- **PARTS OF THE EXERCISE**
1. List each global figure that the passage on HIV in Ghana reports from UNAIDS (2019), with what each figure measures.
2. According to the passage on HIV in Ghana, how many people living with HIV in Ghana knew their HIV status in 2018?
3. Extend the passage on HIV in Ghana from its final sentence.

- **EXCERPTED PASSAGE**
▼
Major achievements have been made in HIV prevention and control. However, data available could point to the fact that HIV still contributes significantly to regional and Global disease burden.
According to the UNAIDS (2019), the latest data available as at the end of 2018, indicates that about 37.9 million people globally were living with HIV. And 1.7 million people became infected with HIV and some 32 million people have died from AIDS-related illnesses since the start of the epidemic.
As at the end of 2018, the UNAIDS has it that adults and children living with HIV in Ghana stood at about 330,000; with about 17,000 new infections occurring among adults aged 15 and above. Some 3,300 new infections also occurred among children (0-14 years).
The UNAIDS’ 2018 HIV facts sheet for Ghana also indicates that about 200,000 women aged 15 and above were living with HIV, while about 100,000 men aged 15 and above were living with HIV.
With respect to HIV testing and treatment, only 190,000 (out of 330,000) knew their HIV status; representing about 57%, with about 110,000 (34%) on ART as at 2018 (UNAIDS, 2019). The percentage of people living with HIV who have suppressed viral load from the above source for Ghana is currently unknown.
Should Ghana be worried about these statistics? The reported figures for new HIV infections for 2018 alone should be something we should be worried about as a nation. More importantly, we should be worried about the figures for the HIV burden in Ghana pointing to the fact that HIV disproportionately affects women as compared to men.
What do we need to be doing as a country in relation to HIV prevention and control?
▲
- **INFORMATION SUPPLIED**
▼
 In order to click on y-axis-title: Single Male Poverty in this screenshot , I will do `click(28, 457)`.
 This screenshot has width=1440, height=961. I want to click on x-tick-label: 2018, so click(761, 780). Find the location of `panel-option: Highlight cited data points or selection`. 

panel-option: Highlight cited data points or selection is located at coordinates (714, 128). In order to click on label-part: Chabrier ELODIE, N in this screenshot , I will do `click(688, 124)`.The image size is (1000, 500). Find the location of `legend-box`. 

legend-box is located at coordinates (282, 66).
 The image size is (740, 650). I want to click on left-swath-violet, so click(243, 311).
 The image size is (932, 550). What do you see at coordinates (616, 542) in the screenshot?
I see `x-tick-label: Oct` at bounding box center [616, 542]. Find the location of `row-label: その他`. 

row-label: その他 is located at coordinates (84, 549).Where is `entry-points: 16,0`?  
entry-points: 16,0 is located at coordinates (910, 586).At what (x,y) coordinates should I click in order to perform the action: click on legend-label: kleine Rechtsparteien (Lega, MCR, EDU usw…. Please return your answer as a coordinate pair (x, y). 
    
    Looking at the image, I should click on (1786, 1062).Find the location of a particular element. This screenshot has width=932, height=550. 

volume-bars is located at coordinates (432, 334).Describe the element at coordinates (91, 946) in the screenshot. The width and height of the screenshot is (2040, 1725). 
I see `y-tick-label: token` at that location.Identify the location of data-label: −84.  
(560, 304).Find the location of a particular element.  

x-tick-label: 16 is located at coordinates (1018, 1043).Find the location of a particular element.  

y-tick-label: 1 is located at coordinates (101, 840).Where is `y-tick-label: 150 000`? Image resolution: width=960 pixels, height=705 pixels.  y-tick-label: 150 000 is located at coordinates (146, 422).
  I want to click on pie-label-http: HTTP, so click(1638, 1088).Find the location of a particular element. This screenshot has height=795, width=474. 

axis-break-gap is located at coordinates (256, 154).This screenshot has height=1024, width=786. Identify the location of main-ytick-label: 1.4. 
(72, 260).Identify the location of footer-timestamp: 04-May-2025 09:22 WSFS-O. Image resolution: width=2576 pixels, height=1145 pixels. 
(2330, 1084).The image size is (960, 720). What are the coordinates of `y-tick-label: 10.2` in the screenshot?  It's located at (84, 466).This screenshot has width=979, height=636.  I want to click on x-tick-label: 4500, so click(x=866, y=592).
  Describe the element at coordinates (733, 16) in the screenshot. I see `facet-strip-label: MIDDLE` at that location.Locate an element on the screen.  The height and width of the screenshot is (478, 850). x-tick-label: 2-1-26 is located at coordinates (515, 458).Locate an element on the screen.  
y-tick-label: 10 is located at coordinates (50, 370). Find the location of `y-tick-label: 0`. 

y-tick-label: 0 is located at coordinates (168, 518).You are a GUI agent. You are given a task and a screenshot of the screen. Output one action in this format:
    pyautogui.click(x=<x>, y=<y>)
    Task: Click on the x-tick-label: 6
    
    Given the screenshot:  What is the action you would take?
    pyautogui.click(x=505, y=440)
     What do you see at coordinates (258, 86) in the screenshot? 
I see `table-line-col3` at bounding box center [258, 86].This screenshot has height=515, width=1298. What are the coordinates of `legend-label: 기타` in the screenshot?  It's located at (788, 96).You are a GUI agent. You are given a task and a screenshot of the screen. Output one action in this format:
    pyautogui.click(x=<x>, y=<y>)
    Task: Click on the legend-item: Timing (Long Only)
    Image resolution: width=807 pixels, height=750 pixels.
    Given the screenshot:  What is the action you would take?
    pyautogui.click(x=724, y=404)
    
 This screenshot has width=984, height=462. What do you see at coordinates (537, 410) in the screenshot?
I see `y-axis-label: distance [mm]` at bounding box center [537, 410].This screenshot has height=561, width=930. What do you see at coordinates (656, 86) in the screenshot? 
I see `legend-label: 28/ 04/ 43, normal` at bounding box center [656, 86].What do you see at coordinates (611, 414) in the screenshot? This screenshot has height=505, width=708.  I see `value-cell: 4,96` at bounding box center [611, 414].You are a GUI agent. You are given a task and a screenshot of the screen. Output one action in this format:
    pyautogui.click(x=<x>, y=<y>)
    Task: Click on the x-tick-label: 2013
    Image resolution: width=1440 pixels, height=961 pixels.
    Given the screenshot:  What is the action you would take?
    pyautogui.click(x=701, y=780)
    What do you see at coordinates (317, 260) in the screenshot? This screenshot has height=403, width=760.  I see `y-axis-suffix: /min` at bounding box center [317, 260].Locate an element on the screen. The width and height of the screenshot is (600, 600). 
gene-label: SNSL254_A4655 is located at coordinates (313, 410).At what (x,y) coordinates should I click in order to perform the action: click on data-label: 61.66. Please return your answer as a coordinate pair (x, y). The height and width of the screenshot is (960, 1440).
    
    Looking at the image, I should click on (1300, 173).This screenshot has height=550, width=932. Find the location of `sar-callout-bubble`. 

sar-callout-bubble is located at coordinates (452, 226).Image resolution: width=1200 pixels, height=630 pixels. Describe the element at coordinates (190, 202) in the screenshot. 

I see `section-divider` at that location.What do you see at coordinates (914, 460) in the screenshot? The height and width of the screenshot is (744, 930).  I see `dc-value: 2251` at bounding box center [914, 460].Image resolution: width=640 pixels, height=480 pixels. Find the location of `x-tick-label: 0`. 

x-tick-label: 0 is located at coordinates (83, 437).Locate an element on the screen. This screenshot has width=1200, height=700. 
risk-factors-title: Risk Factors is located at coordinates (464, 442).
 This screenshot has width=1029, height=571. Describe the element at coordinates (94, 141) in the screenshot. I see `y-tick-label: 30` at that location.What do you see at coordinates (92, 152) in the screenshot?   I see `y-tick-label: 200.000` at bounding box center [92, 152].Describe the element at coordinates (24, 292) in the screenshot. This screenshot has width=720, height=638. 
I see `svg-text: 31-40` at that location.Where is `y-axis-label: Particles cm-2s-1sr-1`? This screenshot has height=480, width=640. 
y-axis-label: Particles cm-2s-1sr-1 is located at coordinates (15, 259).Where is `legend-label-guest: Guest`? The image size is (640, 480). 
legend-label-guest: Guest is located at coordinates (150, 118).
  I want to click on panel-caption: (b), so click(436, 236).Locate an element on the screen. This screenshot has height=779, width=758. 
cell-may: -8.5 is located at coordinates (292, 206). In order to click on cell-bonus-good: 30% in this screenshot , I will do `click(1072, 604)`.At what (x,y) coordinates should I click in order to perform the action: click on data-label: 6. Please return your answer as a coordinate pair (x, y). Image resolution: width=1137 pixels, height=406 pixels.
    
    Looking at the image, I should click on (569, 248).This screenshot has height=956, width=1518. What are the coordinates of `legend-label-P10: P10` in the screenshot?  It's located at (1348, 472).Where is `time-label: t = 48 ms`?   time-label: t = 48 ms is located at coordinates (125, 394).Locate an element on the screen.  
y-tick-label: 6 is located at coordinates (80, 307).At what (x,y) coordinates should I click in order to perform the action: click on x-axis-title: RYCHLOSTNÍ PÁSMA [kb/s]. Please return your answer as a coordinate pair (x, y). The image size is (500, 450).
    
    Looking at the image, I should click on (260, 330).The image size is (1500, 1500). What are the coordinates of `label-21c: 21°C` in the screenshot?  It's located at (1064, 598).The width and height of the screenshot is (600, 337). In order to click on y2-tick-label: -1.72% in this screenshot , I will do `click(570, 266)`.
▲
- **RESULTS IN ORDER**
1.
- About 37.9 million people globally were living with HIV at the end of 2018.
- 1.7 million people became infected with HIV.
- Some 32 million people have died from AIDS-related illnesses since the start of the epidemic.

2. About 190,000 of the 330,000, roughly 57%.

3.
Let’s make more commitment to eliminate the stigma, judgments and rejections surrounding HIV and people living with HIV. Structural factors relating to cultural, social and economic which render people (women especially) to HIV infection and treatment should be addressed.
Achieving the 90-90-90 targets would mean we are having a paradigm shift from the business as usual approach to HIV prevention and control and adopt robust approaches such as the combination HIV prevention. HIV prevention and control interventionists should move beyond the traditional behavioural (individual level) interventions to a more holistic and effective one that includes biomedical and structural interventions.
Sustainable economic empowerment for women and young girls should be highly considered in Ghana’s HIV prevention agenda, since this population is considered the most vulnerable to HIV infection. Employing scientific approaches in identifying key populations and tailoring HIV prevention and treatment interventions to meet their needs would be crucial in our efforts to achieving the 90-90-90 and or the 95-95-95 targets.
HIV is still a big deal, but situations have changed over the years. Positive diagnosis of HIV is no longer a death sentence. The development of HIV therapy and prophylaxis have come to change the narrative. Stop being judgmental towards people living with HIV; it could be you. Live HIV negative life and be positive towards people living with HIV.